## Work instruction
Please state the number of lines in the listing that contain the word "folder", and nothing else.

## Information given
══════════════════════════════

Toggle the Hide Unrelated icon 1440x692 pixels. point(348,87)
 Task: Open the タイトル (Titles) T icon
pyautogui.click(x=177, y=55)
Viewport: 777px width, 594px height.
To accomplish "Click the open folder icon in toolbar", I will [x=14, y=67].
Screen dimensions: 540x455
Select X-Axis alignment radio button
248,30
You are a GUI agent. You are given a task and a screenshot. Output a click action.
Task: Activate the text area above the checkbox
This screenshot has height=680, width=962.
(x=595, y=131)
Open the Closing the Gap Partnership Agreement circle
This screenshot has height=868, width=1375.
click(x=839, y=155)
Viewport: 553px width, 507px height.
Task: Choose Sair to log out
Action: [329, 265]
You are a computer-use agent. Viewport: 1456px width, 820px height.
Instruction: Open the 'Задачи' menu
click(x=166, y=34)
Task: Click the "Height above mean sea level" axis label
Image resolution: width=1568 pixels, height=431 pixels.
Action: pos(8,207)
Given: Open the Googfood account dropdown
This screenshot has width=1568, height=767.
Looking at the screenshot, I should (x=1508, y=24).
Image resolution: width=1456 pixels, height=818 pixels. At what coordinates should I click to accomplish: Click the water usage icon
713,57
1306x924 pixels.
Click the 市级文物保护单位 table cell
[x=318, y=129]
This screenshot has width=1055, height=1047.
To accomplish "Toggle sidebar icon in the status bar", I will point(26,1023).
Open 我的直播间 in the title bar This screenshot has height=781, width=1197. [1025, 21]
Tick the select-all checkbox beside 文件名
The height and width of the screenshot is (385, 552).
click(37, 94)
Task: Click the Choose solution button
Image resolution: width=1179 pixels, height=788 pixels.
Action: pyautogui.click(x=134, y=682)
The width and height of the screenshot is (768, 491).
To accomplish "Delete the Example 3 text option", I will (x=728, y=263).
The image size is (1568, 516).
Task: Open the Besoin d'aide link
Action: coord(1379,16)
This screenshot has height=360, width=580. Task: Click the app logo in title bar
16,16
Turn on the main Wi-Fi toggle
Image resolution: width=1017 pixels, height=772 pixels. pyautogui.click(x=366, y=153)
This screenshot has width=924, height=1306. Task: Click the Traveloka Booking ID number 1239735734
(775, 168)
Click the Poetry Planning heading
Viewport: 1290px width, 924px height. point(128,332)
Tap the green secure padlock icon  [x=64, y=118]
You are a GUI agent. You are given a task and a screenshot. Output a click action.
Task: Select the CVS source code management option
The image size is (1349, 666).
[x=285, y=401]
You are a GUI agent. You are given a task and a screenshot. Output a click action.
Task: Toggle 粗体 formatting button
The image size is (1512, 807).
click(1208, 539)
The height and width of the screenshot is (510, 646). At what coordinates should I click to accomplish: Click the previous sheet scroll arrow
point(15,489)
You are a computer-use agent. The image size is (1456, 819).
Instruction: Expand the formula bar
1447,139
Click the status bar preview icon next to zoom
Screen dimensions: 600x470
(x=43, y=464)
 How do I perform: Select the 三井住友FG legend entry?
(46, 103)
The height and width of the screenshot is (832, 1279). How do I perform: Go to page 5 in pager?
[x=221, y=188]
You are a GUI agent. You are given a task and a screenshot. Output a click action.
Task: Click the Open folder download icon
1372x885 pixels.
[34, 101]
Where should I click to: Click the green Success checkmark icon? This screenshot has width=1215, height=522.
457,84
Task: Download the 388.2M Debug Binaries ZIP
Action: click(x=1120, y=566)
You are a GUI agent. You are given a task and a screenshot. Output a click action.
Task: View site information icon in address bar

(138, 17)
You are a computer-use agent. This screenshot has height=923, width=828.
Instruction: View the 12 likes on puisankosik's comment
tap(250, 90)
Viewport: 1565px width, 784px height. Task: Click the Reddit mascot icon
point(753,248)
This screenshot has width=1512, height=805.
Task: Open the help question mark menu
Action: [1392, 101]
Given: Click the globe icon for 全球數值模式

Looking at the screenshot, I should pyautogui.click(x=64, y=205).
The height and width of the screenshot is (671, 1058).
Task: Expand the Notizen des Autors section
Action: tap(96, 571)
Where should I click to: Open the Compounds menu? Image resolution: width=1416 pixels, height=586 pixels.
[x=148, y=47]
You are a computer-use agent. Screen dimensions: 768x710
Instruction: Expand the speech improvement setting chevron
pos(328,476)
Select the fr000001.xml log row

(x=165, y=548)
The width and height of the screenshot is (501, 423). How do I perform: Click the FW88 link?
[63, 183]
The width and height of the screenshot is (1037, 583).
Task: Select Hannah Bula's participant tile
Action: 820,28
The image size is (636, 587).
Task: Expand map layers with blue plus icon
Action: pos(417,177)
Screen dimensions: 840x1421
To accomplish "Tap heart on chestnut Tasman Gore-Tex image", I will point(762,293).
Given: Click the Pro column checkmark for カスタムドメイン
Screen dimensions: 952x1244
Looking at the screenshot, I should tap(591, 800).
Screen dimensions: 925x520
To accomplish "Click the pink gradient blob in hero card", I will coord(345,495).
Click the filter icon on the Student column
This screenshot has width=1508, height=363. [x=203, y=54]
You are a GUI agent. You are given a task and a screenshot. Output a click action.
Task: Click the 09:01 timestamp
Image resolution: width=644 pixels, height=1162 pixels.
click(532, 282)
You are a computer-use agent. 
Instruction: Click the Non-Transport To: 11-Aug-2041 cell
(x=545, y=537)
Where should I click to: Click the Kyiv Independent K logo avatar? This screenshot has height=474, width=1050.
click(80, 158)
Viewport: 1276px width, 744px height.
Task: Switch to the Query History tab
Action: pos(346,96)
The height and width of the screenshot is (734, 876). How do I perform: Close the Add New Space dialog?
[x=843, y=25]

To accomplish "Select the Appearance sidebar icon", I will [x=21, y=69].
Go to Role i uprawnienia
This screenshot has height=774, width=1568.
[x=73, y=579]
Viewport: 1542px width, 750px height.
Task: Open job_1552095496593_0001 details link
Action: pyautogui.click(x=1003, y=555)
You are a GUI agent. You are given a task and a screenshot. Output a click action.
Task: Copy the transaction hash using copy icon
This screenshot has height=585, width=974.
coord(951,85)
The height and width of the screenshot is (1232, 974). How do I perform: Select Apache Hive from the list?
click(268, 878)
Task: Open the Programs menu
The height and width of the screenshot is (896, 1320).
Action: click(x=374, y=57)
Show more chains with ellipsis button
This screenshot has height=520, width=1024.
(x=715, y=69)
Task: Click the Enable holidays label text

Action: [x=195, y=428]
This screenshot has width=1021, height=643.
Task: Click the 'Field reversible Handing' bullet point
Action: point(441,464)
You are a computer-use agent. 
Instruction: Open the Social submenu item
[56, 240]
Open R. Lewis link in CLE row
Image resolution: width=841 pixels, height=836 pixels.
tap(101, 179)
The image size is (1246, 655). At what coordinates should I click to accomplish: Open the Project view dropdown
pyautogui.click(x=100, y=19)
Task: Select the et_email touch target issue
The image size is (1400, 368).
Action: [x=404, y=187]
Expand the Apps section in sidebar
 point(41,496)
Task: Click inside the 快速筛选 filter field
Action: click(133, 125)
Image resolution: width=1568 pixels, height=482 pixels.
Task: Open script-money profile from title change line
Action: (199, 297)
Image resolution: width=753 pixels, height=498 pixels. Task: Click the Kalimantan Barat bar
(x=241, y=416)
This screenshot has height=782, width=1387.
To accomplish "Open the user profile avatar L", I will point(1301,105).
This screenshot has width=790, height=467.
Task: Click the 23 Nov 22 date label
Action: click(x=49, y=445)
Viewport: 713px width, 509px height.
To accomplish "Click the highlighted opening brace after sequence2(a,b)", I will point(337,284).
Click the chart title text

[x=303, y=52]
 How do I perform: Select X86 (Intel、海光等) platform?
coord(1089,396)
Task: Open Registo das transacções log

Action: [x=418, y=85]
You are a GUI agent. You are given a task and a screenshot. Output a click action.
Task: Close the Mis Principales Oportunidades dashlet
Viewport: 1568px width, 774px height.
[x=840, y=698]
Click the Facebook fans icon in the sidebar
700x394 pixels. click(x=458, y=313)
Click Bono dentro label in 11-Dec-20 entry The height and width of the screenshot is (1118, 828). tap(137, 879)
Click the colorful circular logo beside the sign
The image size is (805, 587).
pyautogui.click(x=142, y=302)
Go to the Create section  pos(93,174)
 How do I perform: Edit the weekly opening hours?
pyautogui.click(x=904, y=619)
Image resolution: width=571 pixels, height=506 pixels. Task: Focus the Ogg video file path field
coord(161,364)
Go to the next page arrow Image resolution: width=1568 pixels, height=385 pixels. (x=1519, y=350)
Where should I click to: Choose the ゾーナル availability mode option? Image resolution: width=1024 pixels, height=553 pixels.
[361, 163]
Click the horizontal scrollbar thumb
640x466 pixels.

══════════════════════════════

## Task response
2